Thesis - Open Access

Degree Name

Bachelor of Arts

Department

English

Advisor(s)

Katherine Linehan

Keywords

Emma Woodhouse, Dorothea Brooke, Jane Austen, Emma, Middlemarch, Parent, Child, George Eliot, Heroine

Abstract

In order to examine the significance of "parent-child" relationships vis á vis the growing autonomy of Emma Woodhouse and Dorothea Brooke, we must first look at them as daughters in relation to parents, real or surrogate, ineffectual or influential. Next, to what extent do these two women act as counsellors and parents for siblings and friends, and how does their attitude to that role change? Last, both these novels feature heroines whose husbands or future husbands are much older than they are, and who assume parental roles with them. How does each heroine relate to this father/lover figure? Is he the cause or the catalyst of her maturation?

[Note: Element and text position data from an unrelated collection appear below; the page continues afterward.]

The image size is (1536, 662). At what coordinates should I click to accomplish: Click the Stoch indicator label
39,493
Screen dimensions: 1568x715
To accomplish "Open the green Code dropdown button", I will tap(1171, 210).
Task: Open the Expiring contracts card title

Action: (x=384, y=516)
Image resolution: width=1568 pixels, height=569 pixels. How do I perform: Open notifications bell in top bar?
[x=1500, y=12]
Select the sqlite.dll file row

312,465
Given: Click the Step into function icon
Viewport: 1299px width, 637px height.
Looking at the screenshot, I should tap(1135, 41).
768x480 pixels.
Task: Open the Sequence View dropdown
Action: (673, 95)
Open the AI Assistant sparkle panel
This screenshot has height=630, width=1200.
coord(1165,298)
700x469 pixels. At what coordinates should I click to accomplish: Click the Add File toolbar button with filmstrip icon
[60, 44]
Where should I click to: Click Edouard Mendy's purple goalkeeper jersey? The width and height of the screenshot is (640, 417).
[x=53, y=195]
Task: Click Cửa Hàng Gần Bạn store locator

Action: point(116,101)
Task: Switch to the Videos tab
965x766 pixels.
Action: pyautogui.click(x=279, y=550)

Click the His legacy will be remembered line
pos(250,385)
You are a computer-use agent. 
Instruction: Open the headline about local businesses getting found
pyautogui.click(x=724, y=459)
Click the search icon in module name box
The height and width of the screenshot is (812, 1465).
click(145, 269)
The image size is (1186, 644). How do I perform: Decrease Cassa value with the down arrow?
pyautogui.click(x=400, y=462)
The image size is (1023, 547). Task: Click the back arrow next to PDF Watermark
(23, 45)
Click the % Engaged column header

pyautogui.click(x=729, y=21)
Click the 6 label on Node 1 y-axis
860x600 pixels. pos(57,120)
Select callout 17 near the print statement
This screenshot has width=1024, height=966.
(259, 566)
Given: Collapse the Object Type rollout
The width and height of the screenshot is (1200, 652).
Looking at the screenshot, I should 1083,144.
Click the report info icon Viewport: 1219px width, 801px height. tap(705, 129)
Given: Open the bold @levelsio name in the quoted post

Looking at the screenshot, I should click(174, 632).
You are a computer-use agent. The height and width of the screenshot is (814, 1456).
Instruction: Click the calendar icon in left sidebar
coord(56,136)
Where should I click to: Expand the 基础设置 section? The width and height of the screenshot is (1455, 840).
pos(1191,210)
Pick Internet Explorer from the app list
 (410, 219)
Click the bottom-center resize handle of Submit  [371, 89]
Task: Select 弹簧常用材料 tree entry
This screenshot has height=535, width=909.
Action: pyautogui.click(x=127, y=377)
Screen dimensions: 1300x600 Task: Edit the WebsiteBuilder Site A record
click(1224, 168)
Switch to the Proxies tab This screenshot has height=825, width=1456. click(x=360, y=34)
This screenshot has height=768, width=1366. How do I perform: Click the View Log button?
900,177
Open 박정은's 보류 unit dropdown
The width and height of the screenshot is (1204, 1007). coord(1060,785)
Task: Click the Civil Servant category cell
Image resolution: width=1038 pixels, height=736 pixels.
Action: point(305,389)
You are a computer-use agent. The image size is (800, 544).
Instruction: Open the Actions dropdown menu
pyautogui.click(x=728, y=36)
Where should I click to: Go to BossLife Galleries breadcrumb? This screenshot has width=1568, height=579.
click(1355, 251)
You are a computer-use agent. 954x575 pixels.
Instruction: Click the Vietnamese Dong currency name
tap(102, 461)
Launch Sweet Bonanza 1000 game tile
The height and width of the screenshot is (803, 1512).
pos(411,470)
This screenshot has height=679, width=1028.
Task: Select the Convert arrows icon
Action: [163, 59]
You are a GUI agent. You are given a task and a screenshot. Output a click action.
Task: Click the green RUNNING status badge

As I hope to show, the obstacles created by these various relationships ultimately enable our heroines to examine and accept their values and themselves. Each author explores the issue differently, however. Though Austen does not use the language and imagery of parenting, birth, and growth that Eliot does, she communicates her notion of parenting by concentrating on issues such as good judgment and compassion. In the end, they show that each heroine self-sufficiently creates and nurtures a self which is at least a partial realization of her great potential. In effect, she becomes maturely suited to parent as a consequence of becoming her own surrogate parent.